§ EXERCISE GOAL: From the first line to the last, transcribe the data exactly.

§ RECORDS PROVIDED:
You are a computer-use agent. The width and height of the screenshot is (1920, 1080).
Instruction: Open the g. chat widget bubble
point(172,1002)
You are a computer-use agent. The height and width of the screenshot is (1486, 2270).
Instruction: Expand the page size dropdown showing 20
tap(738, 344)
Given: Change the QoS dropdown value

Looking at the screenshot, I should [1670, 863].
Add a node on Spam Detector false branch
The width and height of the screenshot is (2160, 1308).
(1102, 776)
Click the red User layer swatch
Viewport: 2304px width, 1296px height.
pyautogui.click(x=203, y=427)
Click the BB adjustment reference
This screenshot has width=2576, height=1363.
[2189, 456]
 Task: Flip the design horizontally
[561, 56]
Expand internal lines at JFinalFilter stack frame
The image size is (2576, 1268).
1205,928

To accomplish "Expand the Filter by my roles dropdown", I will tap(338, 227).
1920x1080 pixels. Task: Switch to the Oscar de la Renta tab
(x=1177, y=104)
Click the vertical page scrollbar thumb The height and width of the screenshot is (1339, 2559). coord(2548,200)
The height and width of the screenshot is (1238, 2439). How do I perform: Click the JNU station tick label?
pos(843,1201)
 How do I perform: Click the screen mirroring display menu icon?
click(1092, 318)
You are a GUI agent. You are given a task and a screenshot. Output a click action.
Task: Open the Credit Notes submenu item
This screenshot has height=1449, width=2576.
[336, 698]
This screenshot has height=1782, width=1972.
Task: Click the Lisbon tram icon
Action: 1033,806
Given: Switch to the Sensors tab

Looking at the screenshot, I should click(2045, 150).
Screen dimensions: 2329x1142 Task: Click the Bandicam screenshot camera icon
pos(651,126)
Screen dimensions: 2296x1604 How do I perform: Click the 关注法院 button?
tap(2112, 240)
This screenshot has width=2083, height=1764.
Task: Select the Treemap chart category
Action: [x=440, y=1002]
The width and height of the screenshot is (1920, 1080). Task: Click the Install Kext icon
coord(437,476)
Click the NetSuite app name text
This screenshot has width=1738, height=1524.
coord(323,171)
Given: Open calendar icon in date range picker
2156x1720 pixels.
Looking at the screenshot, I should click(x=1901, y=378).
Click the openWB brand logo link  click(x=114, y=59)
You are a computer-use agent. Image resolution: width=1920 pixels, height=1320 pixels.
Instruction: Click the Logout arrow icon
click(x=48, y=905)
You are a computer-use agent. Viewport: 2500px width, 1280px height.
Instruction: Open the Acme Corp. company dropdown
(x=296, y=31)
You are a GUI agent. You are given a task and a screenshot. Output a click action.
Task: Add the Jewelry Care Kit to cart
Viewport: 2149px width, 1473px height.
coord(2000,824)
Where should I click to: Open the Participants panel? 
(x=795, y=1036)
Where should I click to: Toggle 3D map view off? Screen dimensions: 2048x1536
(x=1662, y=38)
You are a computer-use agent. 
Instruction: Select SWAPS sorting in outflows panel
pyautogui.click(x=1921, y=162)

§ RESPONSE AREA:
You are a computer-use agent. The width and height of the screenshot is (1920, 1080).
Instruction: Open the g. chat widget bubble
point(172,1002)
You are a computer-use agent. The height and width of the screenshot is (1486, 2270).
Instruction: Expand the page size dropdown showing 20
tap(738, 344)
Given: Change the QoS dropdown value

Looking at the screenshot, I should [1670, 863].
Add a node on Spam Detector false branch
The width and height of the screenshot is (2160, 1308).
(1102, 776)
Click the red User layer swatch
Viewport: 2304px width, 1296px height.
pyautogui.click(x=203, y=427)
Click the BB adjustment reference
This screenshot has width=2576, height=1363.
[2189, 456]
 Task: Flip the design horizontally
[561, 56]
Expand internal lines at JFinalFilter stack frame
The image size is (2576, 1268).
1205,928

To accomplish "Expand the Filter by my roles dropdown", I will tap(338, 227).
1920x1080 pixels. Task: Switch to the Oscar de la Renta tab
(x=1177, y=104)
Click the vertical page scrollbar thumb The height and width of the screenshot is (1339, 2559). coord(2548,200)
The height and width of the screenshot is (1238, 2439). How do I perform: Click the JNU station tick label?
pos(843,1201)
 How do I perform: Click the screen mirroring display menu icon?
click(1092, 318)
You are a GUI agent. You are given a task and a screenshot. Output a click action.
Task: Open the Credit Notes submenu item
This screenshot has height=1449, width=2576.
[336, 698]
This screenshot has height=1782, width=1972.
Task: Click the Lisbon tram icon
Action: 1033,806
Given: Switch to the Sensors tab

Looking at the screenshot, I should click(2045, 150).
Screen dimensions: 2329x1142 Task: Click the Bandicam screenshot camera icon
pos(651,126)
Screen dimensions: 2296x1604 How do I perform: Click the 关注法院 button?
tap(2112, 240)
This screenshot has width=2083, height=1764.
Task: Select the Treemap chart category
Action: [x=440, y=1002]
The width and height of the screenshot is (1920, 1080). Task: Click the Install Kext icon
coord(437,476)
Click the NetSuite app name text
This screenshot has width=1738, height=1524.
coord(323,171)
Given: Open calendar icon in date range picker
2156x1720 pixels.
Looking at the screenshot, I should click(x=1901, y=378).
Click the openWB brand logo link  click(x=114, y=59)
You are a computer-use agent. Image resolution: width=1920 pixels, height=1320 pixels.
Instruction: Click the Logout arrow icon
click(x=48, y=905)
You are a computer-use agent. Viewport: 2500px width, 1280px height.
Instruction: Open the Acme Corp. company dropdown
(x=296, y=31)
You are a GUI agent. You are given a task and a screenshot. Output a click action.
Task: Add the Jewelry Care Kit to cart
Viewport: 2149px width, 1473px height.
coord(2000,824)
Where should I click to: Open the Participants panel? 
(x=795, y=1036)
Where should I click to: Toggle 3D map view off? Screen dimensions: 2048x1536
(x=1662, y=38)
You are a computer-use agent. 
Instruction: Select SWAPS sorting in outflows panel
pyautogui.click(x=1921, y=162)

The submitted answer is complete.